Aquí entra nuestro autor, Iván Velez, probablemente el buenista más inteligible, que ha analizado el contraste entre lo dado y lo puesto en las otras dos capas, la basal y la cortical, la base y la corteza del Estado.
A lo puesto y lo dado, el autor puede añadir lo condicionante, por haber estudiado bien (Nuestro Hombre en la CIA) la influencia del contexto histórico en el mundo cultural anterior a la Transición.
Con lo dado, lo puesto y lo condicionante, Vélez compara y anota evoluciones, cambios y continuidades en los distintos poderes: diplomático, militar, confederal, planificador, tributario…
Lo hace con su habitual elegancia y concisión expresiva, y una particular naturalidad. Vélez tiene algo de paradigma generacional.

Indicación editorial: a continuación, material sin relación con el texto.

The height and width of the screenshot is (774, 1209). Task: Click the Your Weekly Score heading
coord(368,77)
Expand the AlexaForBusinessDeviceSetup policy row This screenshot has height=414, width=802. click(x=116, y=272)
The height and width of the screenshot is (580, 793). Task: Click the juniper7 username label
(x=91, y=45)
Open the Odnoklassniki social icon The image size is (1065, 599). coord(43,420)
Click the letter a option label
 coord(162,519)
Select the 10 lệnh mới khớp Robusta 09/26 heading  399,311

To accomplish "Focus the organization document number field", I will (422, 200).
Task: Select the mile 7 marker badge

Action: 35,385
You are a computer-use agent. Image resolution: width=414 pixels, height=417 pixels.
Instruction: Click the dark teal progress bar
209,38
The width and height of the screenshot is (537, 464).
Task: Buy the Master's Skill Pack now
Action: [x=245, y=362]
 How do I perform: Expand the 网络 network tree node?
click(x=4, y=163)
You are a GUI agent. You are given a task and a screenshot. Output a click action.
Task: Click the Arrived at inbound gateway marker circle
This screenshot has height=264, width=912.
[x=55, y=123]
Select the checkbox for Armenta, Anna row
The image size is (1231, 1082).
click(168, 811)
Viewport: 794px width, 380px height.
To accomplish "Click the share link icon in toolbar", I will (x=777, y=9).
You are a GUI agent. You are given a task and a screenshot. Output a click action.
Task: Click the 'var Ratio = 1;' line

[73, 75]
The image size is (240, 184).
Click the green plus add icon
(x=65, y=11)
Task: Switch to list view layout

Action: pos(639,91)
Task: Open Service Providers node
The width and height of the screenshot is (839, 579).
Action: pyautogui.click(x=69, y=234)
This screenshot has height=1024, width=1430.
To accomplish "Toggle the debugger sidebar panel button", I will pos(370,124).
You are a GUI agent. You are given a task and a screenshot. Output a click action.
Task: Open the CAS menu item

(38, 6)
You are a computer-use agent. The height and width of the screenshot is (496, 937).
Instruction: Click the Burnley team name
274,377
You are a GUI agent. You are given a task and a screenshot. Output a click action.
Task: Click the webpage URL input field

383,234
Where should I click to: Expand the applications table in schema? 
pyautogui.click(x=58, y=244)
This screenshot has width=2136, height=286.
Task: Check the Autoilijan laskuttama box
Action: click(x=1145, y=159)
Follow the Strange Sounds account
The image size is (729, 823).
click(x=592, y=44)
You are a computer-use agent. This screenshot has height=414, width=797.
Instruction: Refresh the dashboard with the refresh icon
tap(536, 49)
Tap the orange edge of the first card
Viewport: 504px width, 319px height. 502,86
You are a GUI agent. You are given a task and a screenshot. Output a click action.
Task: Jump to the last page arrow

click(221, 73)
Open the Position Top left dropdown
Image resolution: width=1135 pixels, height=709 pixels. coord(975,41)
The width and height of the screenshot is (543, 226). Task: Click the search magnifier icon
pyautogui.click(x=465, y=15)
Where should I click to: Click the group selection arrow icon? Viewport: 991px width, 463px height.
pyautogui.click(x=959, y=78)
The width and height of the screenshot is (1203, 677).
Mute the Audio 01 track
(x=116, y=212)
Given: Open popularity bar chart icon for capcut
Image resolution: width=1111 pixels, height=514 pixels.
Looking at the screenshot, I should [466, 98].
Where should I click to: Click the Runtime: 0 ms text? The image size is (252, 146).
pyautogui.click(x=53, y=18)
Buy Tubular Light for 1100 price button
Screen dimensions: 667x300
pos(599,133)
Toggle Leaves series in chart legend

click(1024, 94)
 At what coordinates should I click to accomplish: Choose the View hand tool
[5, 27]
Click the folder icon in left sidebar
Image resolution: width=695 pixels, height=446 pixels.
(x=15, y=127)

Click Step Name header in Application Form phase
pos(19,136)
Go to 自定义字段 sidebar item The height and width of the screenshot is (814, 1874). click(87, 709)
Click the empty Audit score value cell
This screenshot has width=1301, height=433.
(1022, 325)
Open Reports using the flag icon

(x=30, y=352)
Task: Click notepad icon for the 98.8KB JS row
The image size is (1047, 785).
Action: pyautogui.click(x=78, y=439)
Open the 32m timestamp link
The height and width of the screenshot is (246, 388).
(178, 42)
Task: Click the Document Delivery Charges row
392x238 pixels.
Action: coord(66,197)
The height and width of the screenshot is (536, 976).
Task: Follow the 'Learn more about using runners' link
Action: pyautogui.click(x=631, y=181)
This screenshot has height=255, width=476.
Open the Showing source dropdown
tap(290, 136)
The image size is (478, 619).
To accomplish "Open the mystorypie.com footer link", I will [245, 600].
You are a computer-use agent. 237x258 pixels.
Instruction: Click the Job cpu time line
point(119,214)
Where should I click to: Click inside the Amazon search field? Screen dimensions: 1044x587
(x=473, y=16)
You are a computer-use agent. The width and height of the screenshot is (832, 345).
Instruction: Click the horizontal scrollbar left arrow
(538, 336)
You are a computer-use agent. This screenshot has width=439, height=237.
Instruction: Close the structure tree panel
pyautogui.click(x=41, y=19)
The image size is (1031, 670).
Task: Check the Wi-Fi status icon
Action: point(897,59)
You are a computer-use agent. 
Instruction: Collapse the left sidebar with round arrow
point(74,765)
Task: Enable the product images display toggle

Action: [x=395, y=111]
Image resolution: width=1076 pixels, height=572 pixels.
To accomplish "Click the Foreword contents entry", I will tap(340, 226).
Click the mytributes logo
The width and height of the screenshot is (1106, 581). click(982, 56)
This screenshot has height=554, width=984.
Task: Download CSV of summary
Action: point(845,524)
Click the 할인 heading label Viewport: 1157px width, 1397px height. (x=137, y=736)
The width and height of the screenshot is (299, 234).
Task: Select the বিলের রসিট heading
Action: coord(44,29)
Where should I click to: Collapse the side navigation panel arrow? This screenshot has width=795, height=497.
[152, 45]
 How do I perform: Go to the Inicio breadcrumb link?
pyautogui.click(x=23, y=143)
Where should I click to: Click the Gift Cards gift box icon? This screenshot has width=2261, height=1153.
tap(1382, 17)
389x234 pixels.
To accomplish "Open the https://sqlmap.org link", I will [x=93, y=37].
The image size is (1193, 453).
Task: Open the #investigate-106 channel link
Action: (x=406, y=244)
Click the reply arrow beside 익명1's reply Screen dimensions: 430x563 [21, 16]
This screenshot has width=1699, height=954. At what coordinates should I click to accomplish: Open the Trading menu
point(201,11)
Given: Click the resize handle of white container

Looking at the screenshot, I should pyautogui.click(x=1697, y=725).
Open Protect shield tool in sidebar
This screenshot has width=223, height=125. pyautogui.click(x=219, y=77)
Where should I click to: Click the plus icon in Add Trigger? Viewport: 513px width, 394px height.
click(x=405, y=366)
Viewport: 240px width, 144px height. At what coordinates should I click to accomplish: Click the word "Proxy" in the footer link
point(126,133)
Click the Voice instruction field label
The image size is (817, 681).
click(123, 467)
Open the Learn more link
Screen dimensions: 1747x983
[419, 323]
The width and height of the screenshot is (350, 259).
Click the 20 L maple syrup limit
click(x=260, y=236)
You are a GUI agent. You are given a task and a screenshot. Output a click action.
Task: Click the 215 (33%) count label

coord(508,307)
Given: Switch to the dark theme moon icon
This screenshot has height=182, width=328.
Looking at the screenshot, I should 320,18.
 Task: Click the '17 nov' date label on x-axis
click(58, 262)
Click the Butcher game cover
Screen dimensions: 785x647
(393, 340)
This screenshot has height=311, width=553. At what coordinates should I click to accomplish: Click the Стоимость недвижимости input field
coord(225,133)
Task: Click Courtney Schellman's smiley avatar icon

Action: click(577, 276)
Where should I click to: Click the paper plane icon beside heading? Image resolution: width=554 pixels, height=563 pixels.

Es, para empezar, un señor de Cuenca, sin más fuero ante el otro que la nación; arquitecto de padre albañil, según le escuché contar una vez sin afectación alguna; ni puesto por el padre, por tanto, ni empeñado en matarlo; un hombre sin teatralidades ideológicas, nostálgicas o espirituales, que se queda en la lógica de las cosas; con las seriedades generacionales de los 90, el terrorismo y la desnacionalización, bien marcadas, pero también con el talante y espíritu bienhumorado de la época. Vélez es la Generación X defendiendo de forma articulada la nación política española.
No es casual que empiece su libro con el golpe catalán, de repente olvidado, y lo acabe con la amnistía a sus perpetradores. Como director de la Fundación DENAES, demuestra un fino olfato en el rastreo de lo unitario, por ejemplo, en la articulación regional de los planes de desarrollo, o en cierta territorialización progresiva del régimen de Franco, que la hubo.
Su conclusión es que la democracia, entendida como fundamentalismo e ideología, operó en favor del «desmantelamiento de la nación política española». En términos buenistas: se quebró la eutaxia.
Por eso, advierte, el proceso catalán y la amnistía y el conjunto de inercias asumidas en España y fuera de ella desde mucho antes de la muerte de Franco corroen las capas menos visibles de la sociedad política antes de llegar a lo evidente del poder, los partidos y sus clientelas. Triunfan incluso si fracasan y el siguiente golpe ya se está produciendo.